INPUT MATERIAL Start Marker

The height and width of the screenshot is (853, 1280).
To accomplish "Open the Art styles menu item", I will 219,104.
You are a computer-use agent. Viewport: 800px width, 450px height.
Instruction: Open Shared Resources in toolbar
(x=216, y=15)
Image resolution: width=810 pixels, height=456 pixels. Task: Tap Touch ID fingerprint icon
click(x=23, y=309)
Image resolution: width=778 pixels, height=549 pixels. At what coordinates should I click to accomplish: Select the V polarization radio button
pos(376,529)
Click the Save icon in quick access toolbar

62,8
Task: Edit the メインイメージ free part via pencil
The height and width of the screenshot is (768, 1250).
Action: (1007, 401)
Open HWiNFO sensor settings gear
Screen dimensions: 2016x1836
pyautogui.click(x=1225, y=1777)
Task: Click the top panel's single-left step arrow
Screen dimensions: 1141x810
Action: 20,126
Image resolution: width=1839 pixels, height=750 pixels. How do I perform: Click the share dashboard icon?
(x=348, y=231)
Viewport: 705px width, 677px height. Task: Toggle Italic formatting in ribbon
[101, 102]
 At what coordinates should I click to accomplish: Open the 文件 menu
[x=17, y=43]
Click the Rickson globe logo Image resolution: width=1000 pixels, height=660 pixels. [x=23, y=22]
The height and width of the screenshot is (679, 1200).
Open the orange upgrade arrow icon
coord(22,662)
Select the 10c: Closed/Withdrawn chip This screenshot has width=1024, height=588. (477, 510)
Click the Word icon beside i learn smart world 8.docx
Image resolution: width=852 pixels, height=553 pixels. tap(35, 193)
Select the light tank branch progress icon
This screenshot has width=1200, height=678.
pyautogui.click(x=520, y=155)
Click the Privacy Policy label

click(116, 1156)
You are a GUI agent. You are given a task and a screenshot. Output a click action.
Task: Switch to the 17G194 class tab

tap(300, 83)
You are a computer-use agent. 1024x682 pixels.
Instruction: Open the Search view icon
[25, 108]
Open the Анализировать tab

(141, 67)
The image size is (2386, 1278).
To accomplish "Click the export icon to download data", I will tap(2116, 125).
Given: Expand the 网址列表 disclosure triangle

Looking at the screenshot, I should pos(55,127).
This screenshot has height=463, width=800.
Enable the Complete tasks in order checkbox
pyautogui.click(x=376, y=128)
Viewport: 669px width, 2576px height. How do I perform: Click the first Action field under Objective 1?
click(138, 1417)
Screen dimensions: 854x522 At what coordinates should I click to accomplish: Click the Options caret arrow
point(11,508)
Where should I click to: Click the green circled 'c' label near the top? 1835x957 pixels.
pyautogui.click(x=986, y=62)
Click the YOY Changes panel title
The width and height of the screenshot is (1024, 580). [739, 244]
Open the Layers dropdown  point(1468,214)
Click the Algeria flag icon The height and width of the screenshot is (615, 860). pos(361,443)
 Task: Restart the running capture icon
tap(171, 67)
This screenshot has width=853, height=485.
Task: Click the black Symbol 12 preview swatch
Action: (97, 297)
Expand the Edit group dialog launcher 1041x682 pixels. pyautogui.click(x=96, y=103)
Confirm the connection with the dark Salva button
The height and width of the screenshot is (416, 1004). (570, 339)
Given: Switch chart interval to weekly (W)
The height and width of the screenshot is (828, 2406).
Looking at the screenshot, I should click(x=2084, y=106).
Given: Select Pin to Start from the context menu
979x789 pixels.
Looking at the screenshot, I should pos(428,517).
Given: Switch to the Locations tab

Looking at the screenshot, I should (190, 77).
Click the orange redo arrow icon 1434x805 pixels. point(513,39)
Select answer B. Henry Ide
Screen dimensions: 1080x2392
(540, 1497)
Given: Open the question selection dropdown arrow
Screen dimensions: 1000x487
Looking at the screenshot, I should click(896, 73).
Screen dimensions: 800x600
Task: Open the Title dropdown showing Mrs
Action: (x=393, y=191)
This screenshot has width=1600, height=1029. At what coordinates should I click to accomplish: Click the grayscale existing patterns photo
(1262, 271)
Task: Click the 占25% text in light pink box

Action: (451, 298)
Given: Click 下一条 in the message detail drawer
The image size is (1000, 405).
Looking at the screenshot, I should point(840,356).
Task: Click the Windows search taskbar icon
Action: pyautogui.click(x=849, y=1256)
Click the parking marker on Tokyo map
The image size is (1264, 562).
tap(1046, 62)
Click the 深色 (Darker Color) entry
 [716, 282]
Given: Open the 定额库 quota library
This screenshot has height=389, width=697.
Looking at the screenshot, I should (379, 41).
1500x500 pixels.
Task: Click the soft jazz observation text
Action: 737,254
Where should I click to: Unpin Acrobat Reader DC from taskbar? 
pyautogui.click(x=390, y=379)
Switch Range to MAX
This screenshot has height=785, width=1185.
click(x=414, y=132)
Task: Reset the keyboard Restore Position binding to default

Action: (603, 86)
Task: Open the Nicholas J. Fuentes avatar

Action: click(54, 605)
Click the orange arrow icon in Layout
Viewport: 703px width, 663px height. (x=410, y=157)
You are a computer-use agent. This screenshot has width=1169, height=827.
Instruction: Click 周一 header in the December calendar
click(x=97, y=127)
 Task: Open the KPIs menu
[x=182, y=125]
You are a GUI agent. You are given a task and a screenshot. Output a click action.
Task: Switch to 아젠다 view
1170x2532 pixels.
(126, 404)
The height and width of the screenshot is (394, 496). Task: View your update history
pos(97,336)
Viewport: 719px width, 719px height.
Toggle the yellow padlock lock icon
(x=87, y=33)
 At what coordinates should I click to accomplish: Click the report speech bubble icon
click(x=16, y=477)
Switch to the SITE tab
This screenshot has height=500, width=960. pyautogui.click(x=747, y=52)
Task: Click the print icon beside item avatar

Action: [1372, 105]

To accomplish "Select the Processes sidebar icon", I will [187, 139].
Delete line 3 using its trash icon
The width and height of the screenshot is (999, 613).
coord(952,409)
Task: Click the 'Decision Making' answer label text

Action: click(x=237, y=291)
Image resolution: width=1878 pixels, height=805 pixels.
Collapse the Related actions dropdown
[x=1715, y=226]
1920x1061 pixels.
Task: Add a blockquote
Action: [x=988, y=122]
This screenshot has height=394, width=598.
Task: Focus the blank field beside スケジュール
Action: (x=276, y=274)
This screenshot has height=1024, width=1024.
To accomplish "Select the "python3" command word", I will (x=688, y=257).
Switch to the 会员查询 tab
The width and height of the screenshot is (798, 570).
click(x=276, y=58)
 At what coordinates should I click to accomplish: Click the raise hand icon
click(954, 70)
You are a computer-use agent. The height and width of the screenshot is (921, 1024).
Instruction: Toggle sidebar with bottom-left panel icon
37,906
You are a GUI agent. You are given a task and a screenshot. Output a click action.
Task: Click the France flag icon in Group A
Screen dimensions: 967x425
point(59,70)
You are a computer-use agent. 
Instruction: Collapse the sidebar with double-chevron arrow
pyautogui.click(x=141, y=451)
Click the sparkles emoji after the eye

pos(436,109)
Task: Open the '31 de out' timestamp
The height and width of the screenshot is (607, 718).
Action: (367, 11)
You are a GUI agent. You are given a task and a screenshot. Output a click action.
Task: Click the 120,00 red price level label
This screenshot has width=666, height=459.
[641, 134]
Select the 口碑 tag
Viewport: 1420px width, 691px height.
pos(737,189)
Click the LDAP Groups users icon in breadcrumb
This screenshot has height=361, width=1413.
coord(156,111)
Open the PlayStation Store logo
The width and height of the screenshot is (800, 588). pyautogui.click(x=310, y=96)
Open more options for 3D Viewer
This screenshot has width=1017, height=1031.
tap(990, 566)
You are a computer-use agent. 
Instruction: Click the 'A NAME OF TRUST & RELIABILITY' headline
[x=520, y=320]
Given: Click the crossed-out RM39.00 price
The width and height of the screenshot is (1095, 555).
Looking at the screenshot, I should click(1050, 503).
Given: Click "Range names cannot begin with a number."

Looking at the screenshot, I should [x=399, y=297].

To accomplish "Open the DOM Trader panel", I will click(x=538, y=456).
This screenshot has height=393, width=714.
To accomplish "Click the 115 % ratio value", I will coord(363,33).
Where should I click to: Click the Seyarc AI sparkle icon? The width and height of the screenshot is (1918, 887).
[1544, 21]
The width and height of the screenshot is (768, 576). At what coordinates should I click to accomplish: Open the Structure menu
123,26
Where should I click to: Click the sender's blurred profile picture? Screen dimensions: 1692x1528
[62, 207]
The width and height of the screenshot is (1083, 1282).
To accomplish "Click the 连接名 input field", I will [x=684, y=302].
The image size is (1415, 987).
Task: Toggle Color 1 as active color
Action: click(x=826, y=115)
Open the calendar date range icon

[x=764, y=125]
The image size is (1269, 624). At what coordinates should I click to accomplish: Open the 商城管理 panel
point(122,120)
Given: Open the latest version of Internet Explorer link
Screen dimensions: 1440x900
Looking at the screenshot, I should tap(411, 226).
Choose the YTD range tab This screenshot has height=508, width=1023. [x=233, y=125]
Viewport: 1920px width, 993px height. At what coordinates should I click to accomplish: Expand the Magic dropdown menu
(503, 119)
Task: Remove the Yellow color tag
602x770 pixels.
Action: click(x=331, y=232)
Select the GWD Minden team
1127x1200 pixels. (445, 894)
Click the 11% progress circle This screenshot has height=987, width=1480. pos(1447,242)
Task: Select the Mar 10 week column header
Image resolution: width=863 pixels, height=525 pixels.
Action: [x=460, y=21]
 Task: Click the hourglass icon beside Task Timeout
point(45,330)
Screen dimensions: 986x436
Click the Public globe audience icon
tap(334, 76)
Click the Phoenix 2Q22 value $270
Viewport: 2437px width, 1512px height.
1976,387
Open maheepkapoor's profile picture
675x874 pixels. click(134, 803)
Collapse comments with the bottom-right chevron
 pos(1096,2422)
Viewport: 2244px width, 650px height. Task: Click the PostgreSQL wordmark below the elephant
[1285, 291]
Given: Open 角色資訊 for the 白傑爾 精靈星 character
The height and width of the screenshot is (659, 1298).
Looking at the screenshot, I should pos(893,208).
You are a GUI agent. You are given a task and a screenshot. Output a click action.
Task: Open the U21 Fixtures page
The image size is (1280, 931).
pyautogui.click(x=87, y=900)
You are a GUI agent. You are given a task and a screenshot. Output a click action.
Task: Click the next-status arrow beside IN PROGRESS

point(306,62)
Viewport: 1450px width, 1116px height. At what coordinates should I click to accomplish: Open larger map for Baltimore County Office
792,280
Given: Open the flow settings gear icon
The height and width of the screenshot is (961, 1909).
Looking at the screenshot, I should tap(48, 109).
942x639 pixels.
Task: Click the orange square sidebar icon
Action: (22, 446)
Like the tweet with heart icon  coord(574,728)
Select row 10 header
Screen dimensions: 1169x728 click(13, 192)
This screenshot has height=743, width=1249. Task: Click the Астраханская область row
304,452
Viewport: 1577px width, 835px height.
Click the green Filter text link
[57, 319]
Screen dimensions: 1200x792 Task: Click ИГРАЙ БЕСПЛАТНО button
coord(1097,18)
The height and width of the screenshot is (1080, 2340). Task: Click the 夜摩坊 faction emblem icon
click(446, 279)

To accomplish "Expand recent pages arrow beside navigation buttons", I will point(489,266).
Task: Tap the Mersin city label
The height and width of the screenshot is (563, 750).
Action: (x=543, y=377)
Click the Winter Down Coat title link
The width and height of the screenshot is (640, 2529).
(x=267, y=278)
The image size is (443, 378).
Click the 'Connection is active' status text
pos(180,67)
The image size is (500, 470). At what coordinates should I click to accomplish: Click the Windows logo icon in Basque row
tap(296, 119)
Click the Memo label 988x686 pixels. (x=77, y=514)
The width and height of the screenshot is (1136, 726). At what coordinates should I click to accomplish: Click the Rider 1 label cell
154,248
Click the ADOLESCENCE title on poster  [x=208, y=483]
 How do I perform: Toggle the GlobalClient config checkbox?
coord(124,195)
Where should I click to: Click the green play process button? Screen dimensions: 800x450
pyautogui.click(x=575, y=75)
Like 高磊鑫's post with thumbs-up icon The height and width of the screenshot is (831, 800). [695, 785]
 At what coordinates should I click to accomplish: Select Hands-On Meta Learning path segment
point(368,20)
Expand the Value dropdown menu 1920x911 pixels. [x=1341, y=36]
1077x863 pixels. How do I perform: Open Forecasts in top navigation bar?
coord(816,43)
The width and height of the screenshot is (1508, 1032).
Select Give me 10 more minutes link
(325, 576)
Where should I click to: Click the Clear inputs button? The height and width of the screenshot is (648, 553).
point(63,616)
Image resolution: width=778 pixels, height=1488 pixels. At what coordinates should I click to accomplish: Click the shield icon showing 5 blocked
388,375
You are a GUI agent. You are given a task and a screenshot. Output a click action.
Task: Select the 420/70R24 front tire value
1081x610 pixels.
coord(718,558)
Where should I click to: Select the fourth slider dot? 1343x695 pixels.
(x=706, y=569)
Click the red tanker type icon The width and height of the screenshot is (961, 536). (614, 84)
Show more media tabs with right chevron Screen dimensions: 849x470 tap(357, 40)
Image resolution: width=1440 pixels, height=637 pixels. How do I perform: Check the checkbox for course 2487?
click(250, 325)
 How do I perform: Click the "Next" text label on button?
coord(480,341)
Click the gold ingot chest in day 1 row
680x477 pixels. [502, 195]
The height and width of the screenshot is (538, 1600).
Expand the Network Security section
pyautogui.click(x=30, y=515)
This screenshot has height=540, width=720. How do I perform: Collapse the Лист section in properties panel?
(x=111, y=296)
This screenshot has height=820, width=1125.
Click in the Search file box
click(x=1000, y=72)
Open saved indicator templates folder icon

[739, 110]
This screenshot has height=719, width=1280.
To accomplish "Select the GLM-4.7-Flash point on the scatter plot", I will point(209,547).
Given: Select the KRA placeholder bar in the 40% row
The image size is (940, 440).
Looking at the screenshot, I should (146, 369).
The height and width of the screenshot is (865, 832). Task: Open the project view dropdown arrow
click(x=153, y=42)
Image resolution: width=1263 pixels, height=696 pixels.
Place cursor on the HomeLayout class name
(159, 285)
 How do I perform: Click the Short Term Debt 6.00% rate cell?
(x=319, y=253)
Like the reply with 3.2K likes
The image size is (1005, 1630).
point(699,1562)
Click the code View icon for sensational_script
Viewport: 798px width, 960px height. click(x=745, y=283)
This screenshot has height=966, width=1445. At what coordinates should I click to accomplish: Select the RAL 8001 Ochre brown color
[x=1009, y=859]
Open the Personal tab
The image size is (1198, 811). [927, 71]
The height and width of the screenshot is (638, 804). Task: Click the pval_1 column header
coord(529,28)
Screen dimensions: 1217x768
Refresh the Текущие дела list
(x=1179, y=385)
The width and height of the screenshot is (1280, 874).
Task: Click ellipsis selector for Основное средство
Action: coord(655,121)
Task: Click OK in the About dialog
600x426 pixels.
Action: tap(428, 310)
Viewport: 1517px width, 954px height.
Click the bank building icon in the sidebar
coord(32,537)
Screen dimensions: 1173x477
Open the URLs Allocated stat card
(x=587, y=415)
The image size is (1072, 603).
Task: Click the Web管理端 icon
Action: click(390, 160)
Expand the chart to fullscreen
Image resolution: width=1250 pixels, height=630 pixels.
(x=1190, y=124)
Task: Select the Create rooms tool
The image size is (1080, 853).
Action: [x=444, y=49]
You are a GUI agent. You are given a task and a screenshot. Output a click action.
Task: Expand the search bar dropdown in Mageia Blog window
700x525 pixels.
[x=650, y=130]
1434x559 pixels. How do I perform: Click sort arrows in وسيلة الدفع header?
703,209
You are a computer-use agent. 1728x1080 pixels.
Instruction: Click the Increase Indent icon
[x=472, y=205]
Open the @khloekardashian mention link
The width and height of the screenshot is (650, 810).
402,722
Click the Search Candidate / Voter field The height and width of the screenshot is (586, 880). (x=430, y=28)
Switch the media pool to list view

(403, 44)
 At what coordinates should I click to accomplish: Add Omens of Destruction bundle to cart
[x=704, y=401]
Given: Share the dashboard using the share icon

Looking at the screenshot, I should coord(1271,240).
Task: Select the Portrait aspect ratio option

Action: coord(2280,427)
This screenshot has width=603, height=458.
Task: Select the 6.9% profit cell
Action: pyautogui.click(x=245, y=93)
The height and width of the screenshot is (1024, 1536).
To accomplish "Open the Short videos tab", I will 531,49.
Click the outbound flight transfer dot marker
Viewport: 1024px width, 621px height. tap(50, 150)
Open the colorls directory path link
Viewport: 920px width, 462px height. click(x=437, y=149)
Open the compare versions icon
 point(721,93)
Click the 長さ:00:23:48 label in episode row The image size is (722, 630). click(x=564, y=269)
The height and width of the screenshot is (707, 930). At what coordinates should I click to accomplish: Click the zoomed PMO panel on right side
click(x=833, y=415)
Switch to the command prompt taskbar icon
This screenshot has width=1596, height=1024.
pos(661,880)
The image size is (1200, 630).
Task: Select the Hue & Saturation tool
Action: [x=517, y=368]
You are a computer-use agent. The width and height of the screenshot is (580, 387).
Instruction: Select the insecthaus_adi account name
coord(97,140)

INPUT MATERIAL End Marker

* _EXERCISE DESCRIPTION_
Within the material above, report how many lines carry the word "price", and nothing else.

* _FINAL ANSWER_
2